Hücre zarlarının bir parçası olan fosfolipidler ve yağ asitleri vücudun radyasyona, bulaşıcı hastalıklara ve kanserojen faktörlere karşı direncini artırır. Bu maddeler hücre zarlarının geçirgenliğini etkiler ve hücrelerin yapımında ve büyümesinde rol oynar. Bu nedenle eksiklikleri, büyüyen bir organizmanın normal gelişiminin bozulmasına yol açar.

Bitkisel yağlarda (ayçiçek, mısır, zeytin vb.) ve hayvansal yağlarda yeterli miktarda fosfolipit ve yağ asitleri bulunur.

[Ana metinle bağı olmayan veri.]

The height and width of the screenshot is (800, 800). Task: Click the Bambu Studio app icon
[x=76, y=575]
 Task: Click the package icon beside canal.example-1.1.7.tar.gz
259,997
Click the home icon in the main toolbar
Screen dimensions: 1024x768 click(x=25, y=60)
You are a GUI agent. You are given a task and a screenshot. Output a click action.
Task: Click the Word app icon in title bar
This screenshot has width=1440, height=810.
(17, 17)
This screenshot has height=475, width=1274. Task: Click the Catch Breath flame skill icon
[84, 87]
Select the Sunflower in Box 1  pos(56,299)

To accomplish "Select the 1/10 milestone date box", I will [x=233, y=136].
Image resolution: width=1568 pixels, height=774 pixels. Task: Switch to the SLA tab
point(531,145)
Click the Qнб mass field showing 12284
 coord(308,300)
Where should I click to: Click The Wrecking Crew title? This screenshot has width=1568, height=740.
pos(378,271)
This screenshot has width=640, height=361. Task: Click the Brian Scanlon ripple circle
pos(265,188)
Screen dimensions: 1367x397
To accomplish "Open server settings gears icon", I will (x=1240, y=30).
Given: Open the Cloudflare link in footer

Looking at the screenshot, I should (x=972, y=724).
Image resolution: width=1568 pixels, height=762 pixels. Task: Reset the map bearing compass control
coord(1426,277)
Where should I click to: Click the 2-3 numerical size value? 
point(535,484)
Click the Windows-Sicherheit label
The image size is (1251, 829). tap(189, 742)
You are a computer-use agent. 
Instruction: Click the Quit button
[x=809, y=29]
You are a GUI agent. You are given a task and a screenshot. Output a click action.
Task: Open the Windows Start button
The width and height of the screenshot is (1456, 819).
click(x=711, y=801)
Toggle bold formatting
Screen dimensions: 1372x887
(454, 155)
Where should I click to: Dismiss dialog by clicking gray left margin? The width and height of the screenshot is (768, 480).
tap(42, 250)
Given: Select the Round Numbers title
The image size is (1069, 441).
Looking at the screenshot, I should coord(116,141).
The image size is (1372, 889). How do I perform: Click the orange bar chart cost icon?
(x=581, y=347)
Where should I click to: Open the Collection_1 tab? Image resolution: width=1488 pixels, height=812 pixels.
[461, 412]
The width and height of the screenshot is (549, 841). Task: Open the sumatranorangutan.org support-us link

Vitaminler çocukların beslenmesinde vazgeçilmezdir. Metabolizmayı düzenler ve vücudun olumsuz çevresel faktörlere karşı direncini arttırırlar. Vitaminler olmadan besinler tamamen emilemez, karaciğer koruyucu işlevini yerine getiremez ve hematopoietik süreçler bozulur.

Vitaminler yüksek biyolojik aktiviteye sahiptir ve bu nedenle vücut tarafından mikrogramlardan günde birkaç miligrama kadar küçük miktarlarda ihtiyaç duyulur. Vitaminler insan vücudunda oluşmaz, sadece bir kısmı sentezlenebilir, ancak yetersiz miktarlarda. Bu nedenle, diyetin yetersiz miktarda vitamin içerdiği durumlarda vitaminler esas olarak yiyeceklerden veya multivitamin preparatları şeklinde gelmelidir.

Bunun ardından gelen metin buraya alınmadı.